Right now I have to use @_disfavoredOverload or add dummy default arguments (init(_ thing: Thing, noOp: Void = Void())) to make the right thing happen, but neither of these is ideal for this case IMO.

3 Likes

The key with the analogous construction with Optional is that the type system does explicitly encode a subtype relationship between Thing and Optional<Thing>, so even in the instance where we’ve fixed the generic Thing argument between the overloads, the subtype relationship between the function arguments is discovered during ranking. But since no such relationship exists between Thing and Array<Thing>, the same doesn’t hold for that case.

1 Like

I’ll also say that I agree with you that it seems like there’s an inconsistency here—the discovery of the subtype relationship that enables the call to Something.doSomething in my example above seems a bit suspect to me, as does the rule in the Something2.doSomething case that constrains the generic arguments to be equal to one another. It would be nice if there’s a way to make these behave the same unless there’s some higher level tule I’m not seeing that explains why we treat these two cases differently.

2 Likes

Ok, so there's a special case in the compiler to differentiate Optional, if I'm understanding correctly.

Haha to me it's suspect in the other direction :upside_down_face: It make sense to me that Something.doSomething works, but I feel like the compiler should enable the call in Something2.doSomething.
But yeah, I agree that it would be nice if the behavior was consistent. And I too wonder if there's some higher-level language design aspect that I'm missing that would make this not workable.

Ah yeah, actually, my first explanation for why the Optional case works is a bit confused, since the logic that Thing is a subtype of Optional<Thing> would actually make the (Thing) -> Void function a better choice than the (Optional<Thing>) -> Void function. In fact, you are correct—we explicitly disallow subtype relationships that require value-to-optional conversions from being used to decide that a given overload is better than another.

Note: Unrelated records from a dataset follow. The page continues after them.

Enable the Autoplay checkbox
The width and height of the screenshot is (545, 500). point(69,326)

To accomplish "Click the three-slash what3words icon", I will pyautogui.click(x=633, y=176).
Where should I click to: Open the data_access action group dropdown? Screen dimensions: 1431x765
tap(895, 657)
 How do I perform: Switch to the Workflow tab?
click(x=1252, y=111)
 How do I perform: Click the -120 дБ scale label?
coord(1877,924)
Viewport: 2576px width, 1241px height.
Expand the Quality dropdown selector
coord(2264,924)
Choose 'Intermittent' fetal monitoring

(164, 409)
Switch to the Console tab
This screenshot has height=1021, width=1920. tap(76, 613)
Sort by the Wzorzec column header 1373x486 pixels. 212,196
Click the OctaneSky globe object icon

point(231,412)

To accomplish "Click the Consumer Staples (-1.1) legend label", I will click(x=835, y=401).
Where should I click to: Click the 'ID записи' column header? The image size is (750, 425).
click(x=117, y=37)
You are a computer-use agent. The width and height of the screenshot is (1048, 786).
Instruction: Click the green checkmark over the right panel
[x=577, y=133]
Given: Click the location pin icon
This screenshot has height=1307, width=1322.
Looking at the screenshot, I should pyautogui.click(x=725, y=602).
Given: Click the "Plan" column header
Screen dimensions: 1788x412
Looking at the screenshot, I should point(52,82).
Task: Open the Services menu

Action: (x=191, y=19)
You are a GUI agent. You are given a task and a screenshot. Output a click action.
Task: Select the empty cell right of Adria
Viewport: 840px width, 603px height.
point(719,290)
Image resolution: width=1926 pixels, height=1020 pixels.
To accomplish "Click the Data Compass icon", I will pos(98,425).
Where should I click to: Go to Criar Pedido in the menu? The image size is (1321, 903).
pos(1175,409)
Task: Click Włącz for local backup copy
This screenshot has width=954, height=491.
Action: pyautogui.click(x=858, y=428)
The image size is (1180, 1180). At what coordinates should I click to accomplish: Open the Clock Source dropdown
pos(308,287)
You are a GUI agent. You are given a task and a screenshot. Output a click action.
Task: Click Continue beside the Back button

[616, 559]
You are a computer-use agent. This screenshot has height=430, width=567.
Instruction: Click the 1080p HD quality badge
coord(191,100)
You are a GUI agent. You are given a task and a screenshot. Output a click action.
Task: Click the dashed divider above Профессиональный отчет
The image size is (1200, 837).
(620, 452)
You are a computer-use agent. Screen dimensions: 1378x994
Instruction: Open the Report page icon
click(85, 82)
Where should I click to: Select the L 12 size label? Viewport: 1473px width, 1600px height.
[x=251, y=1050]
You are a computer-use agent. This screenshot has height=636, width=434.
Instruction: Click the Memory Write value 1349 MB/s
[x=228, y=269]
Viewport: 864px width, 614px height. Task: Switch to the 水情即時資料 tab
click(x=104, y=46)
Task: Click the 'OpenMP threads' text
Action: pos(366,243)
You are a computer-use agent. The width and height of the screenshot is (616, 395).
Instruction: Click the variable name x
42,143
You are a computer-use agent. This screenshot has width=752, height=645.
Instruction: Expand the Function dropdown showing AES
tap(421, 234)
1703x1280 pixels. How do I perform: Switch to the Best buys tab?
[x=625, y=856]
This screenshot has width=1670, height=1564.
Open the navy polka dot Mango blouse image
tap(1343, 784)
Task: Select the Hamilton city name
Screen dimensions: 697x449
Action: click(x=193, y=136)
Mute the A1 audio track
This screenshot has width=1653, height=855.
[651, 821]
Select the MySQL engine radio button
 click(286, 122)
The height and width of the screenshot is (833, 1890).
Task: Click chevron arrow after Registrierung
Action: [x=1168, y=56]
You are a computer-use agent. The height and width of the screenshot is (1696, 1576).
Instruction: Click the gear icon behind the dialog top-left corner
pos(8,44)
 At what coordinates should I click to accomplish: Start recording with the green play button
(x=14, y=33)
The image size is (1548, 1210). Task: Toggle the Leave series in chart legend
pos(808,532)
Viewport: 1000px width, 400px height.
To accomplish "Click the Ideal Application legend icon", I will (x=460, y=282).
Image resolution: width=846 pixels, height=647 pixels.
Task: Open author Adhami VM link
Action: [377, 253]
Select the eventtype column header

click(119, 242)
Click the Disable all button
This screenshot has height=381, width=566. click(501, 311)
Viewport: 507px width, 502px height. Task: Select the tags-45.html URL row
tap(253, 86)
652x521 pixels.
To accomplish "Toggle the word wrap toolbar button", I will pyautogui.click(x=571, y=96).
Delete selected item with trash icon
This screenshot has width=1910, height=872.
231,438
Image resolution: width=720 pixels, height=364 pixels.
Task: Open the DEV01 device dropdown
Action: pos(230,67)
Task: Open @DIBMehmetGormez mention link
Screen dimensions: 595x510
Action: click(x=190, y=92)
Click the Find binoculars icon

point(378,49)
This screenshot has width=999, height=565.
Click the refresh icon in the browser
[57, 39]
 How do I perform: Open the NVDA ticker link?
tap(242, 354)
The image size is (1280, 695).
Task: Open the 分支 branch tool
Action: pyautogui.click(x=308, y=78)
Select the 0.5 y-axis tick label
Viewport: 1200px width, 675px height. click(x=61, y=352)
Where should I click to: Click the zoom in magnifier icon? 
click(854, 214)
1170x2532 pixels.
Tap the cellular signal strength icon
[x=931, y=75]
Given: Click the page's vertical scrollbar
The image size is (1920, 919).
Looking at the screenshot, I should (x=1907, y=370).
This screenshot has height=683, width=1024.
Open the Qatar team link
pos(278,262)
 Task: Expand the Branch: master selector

I'm actually somewhat ambivalent about which 'should' work, I can see the case in both directions. But it's certainly not obvious to me that these two cases should behave differently from one another and feels more like an emergent behavior of how exactly we've defined the subtyping rule for generic declarations.

2 Likes

Ah, ok makes sense, thanks. That CSRanking.cpp file looks very interesting. I'll take a look at it more thoroughly.

Oh, thanks for clarifying. For me, I feel it makes the language more expressive, or at least more easily expressive, to have it work. My API can behave differently depending on what's passed in at the type level and I don't have to do runtime checks and try to cast, etc...
Out of curiosity, if you feel like sharing, what would you say is the case for the direction of having it not work?

1 Like

Narrowly, it’s not obvious to me that this case falls into the (somewhat) easily explainable high-level rules that we’ve defined for overloading (generic declarations are worse than non-generic ones, declarations that have a subtype relationship with another are better, etc.) and so I am loathe to permit even more subtle overload resolution rules than we already have, especially if it only works ‘by accident’ today.

More broadly, I think type based overloading is generally just not that great especially when we have argument labels. I have seen many developers (and I myself have been) confused by the currently implemented behavior because their mental model of “more specialized” doesn’t map onto the compilers very specific definition of “more specialized.”

Less importantly, I’ve found it to be a bit of a nightmare to maintain source compatibility in the face of type based overloading when adding new features to the type system—if you improve the compiler’s ability to infer types for some expressions, you may bring new declarations into the set of valid overloads, and it is Not Good to suddenly change the meaning of existing code.

1 Like

@Jumhyn what happens when you add result type of Something<Thing> to your instance and static function in Something example?